= WHAT YOU HAVE TO DO =
Starting with the line that contains "Where should I click to: Switch" and going on through the line that contains "Action: [x=358, y=389]", copy out these rows with their requests, and shift every coordinate in the answers by adding 8 to each number. Leave out all other rows.

++++

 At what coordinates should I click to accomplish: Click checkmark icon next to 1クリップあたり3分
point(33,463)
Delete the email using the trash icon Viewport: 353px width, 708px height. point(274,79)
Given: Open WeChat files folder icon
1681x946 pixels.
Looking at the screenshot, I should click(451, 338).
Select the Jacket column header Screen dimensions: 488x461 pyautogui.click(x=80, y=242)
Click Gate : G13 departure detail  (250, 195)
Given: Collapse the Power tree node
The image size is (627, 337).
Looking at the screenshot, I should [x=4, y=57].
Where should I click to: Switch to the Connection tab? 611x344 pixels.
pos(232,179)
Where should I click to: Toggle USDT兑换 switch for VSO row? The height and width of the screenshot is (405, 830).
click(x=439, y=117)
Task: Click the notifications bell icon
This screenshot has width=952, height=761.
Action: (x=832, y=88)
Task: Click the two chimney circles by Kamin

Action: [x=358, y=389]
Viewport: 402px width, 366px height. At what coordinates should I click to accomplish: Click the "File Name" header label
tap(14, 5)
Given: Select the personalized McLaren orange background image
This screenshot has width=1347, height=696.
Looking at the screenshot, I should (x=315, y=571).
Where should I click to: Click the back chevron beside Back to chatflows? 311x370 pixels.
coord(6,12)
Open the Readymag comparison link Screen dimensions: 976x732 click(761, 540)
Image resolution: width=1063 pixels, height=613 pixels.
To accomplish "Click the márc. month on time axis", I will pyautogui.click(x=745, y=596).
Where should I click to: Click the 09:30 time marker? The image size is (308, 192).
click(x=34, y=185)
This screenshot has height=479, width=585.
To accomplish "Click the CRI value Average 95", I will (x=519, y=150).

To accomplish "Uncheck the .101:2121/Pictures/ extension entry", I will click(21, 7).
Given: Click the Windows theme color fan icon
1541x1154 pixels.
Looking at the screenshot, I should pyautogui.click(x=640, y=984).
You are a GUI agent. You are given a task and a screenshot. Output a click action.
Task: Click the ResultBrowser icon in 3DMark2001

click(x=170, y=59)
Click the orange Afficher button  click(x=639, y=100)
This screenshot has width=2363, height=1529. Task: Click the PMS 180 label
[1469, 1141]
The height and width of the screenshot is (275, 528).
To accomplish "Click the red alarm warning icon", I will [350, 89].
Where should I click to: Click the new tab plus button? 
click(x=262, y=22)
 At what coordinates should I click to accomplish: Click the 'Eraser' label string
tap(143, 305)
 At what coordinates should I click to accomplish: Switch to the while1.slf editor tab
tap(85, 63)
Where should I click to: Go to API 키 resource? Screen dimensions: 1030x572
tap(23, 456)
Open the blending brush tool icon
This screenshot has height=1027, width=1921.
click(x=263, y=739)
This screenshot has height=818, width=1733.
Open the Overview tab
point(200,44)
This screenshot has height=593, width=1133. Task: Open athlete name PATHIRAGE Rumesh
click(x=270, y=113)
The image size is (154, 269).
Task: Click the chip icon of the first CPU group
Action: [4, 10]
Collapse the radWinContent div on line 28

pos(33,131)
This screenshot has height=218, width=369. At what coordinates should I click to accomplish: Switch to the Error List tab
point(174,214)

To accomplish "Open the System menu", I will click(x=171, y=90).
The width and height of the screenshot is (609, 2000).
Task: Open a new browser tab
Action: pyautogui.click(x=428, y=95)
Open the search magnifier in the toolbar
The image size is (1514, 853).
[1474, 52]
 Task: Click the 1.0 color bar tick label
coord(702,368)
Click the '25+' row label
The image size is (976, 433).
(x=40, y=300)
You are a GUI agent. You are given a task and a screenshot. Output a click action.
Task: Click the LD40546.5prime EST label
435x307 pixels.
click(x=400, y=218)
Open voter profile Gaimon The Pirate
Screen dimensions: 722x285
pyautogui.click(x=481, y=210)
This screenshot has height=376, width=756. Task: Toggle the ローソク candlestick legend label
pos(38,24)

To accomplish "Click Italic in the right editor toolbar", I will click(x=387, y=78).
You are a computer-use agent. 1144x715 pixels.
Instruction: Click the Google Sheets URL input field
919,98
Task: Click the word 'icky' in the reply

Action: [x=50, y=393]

++++

= CORRECT OUTPUT =
Where should I click to: Switch to the Connection tab? 611x344 pixels.
pos(240,187)
Where should I click to: Toggle USDT兑换 switch for VSO row? The height and width of the screenshot is (405, 830).
click(x=447, y=125)
Task: Click the notifications bell icon
This screenshot has width=952, height=761.
Action: (x=840, y=96)
Task: Click the two chimney circles by Kamin

Action: [x=366, y=397]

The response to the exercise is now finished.